In Limassol kam es zu einem verheerenden Brand mit zwei Todesopfern und erheblichen Schäden in Souni, Lofou, Monagri, Arsos und Agios Ambrosios. Das Feuer erreichte Häuser und Autos und verursachte Atemwegsprobleme bei Dutzenden von Einwohnern.
Die Regierung steht wegen ihrer verzögerten Reaktion und mangelnden Koordination in der Kritik. Trotz Zusicherungen einer erhöhten Bereitschaft zeigte die Realität erhebliche Mängel. Der Justizminister und der Regierungssprecher erklärten, dass "es nicht die Zeit für Verantwortlichkeiten ist", was Empörung auslöste.
Vorwürfe der mangelnden Kommunikation zwischen der Feuerwehr und der Polizei verschärfen die Krise. Die Feuerwehr behauptet, dass die Polizei die Untersuchung von Berichten über Brandausbrüche verzögert habe, während die Polizei dies bestreitet. Die Bürger evakuierten die Gebiete auf eigene Faust, ohne Anweisungen, und Freiwillige operierten ohne Koordination.

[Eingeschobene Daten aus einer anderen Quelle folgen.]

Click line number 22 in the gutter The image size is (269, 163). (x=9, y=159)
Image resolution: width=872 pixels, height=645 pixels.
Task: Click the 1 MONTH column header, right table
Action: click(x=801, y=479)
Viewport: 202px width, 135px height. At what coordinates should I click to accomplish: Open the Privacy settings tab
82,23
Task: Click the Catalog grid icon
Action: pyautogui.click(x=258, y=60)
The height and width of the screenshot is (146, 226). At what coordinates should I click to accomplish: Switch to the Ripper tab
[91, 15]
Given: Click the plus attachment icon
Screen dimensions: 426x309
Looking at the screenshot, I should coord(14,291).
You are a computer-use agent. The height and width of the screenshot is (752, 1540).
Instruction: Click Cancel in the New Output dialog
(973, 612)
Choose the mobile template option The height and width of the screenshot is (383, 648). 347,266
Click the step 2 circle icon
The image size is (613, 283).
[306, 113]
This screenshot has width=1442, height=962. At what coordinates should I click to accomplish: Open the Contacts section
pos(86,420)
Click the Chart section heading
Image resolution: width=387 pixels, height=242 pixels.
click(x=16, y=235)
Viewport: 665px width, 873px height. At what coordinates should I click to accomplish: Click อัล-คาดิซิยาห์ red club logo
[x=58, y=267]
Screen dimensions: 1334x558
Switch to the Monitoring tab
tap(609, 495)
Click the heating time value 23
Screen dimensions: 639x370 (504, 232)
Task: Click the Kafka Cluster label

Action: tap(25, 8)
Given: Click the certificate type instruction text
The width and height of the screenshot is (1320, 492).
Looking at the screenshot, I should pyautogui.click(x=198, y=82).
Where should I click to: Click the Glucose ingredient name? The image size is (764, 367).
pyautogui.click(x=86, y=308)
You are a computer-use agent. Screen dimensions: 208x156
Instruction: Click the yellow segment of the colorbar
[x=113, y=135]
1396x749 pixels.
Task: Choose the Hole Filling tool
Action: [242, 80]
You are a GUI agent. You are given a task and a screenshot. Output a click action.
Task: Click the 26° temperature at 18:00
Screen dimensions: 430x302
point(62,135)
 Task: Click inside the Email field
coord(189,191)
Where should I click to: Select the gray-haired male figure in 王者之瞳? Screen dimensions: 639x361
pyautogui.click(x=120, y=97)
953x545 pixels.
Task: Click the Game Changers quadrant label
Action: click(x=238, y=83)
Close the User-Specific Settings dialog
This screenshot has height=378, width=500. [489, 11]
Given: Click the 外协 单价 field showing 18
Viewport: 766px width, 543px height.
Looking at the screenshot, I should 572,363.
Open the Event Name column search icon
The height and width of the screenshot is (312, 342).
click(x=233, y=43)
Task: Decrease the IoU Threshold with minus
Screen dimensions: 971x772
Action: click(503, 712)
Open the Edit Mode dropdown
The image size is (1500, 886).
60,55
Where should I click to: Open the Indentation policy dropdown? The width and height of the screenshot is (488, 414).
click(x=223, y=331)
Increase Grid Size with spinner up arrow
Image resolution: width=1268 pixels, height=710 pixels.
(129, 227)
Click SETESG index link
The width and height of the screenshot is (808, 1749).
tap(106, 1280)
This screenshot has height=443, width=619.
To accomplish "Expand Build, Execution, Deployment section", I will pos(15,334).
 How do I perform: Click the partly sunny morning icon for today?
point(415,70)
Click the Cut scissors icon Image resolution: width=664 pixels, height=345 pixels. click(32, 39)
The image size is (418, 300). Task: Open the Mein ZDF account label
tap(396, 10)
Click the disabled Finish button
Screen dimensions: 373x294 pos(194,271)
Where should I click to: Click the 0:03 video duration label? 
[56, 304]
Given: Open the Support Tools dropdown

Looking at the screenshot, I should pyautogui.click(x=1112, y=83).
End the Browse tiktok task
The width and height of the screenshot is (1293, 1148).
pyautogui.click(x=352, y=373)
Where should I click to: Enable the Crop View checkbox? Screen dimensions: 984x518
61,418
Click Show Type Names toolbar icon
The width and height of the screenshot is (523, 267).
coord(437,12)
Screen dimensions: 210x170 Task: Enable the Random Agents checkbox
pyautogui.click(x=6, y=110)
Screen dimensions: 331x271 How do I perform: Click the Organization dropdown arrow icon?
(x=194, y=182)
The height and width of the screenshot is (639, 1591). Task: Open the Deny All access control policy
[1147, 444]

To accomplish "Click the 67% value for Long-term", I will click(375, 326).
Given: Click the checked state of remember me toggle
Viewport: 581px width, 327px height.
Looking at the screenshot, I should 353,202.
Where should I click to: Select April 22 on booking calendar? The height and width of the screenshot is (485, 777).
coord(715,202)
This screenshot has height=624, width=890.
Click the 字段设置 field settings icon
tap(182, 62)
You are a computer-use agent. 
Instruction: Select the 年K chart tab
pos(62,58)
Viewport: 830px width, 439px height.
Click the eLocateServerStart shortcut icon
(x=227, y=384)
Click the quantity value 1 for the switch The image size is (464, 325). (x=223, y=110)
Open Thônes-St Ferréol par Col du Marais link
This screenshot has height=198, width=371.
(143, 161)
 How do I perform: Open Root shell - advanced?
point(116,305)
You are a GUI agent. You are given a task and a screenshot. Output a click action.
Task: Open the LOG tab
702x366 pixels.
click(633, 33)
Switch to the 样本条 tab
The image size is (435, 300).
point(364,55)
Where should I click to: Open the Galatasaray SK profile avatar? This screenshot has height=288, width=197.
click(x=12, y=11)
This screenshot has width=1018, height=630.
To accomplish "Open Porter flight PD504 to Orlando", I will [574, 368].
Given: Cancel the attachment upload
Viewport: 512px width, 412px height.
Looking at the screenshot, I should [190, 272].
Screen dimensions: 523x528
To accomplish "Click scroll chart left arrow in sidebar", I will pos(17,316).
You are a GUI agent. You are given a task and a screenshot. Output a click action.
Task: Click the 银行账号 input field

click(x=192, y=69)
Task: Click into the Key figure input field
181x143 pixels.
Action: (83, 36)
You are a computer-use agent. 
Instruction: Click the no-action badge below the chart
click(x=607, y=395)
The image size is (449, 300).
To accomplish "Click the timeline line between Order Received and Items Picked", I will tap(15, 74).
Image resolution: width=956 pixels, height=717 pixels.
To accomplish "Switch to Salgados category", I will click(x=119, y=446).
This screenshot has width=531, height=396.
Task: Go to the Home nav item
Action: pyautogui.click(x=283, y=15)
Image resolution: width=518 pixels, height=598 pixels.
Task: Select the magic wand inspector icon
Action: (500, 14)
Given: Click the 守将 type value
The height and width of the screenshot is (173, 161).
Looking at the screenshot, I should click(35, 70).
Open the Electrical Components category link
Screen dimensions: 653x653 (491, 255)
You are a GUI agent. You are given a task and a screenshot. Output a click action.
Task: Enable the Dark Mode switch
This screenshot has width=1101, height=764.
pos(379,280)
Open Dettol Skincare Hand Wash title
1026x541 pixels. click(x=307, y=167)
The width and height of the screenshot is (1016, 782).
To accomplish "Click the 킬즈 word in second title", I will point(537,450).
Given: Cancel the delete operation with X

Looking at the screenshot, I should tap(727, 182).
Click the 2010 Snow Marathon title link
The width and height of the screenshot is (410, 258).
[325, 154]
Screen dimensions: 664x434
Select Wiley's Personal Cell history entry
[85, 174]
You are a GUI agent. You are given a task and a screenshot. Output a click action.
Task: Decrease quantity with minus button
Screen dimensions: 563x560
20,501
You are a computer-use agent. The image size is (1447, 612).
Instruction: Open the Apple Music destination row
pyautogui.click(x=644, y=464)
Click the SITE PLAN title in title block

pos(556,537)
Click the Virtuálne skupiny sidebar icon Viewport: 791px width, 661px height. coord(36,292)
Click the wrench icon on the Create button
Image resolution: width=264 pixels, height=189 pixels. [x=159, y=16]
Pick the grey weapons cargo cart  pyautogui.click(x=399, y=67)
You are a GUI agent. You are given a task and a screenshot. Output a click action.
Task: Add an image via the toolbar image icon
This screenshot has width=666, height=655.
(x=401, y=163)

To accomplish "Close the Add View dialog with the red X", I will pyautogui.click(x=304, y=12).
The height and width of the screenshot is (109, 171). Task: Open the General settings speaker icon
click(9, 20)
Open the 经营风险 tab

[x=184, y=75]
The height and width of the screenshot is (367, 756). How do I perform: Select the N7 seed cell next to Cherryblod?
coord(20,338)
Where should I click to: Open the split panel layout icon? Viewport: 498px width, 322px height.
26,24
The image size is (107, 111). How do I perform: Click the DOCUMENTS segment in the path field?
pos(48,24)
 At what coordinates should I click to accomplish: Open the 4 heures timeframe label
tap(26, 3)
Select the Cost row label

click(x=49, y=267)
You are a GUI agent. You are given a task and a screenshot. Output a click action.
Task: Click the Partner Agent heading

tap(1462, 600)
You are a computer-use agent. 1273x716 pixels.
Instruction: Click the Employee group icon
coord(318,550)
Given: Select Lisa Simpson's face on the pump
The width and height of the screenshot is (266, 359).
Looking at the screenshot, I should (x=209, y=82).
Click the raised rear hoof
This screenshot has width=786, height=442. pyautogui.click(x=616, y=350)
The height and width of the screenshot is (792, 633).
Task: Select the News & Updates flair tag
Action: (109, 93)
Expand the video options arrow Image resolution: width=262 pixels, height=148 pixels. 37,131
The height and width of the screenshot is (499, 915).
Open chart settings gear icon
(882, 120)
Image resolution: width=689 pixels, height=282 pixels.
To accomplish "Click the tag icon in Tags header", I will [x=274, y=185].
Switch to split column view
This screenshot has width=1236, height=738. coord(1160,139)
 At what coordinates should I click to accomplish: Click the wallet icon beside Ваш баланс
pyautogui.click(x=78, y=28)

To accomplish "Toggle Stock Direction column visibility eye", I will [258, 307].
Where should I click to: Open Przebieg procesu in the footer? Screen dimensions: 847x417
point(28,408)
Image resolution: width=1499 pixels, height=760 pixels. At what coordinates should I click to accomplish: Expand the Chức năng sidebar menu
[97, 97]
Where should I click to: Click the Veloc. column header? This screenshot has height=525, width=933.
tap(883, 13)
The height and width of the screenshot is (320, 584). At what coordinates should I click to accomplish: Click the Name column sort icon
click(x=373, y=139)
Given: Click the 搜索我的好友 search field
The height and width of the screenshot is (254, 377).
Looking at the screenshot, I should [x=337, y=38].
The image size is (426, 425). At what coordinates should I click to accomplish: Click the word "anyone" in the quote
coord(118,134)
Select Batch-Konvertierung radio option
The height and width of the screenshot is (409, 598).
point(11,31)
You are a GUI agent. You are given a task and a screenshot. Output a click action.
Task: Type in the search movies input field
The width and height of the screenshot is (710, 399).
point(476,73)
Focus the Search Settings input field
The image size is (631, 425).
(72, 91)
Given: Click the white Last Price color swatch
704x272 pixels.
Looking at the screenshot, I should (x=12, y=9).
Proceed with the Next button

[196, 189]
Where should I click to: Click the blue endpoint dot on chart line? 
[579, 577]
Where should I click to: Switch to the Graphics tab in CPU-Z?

Die Gesellschaft fordert Rechenschaftspflicht und Rücktritte, da das Fehlen einer Entschuldigung als institutionelle Beleidigung angesehen wird. Die Regierung hatte hohe Temperaturen und Dürre angekündigt, was den Brand vorhersehbar machte. Das Versagen des Staates, die Bürger zu schützen, hat Wut und Forderungen nach dem Rücktritt der Regierung ausgelöst.
Das Feuer enthüllte die Lüge der "Bereitschaft" und den Mangel an Reflexen der Regierung. Die Bürger fordern Gerechtigkeit und Rechenschaftspflicht für die Tragödie.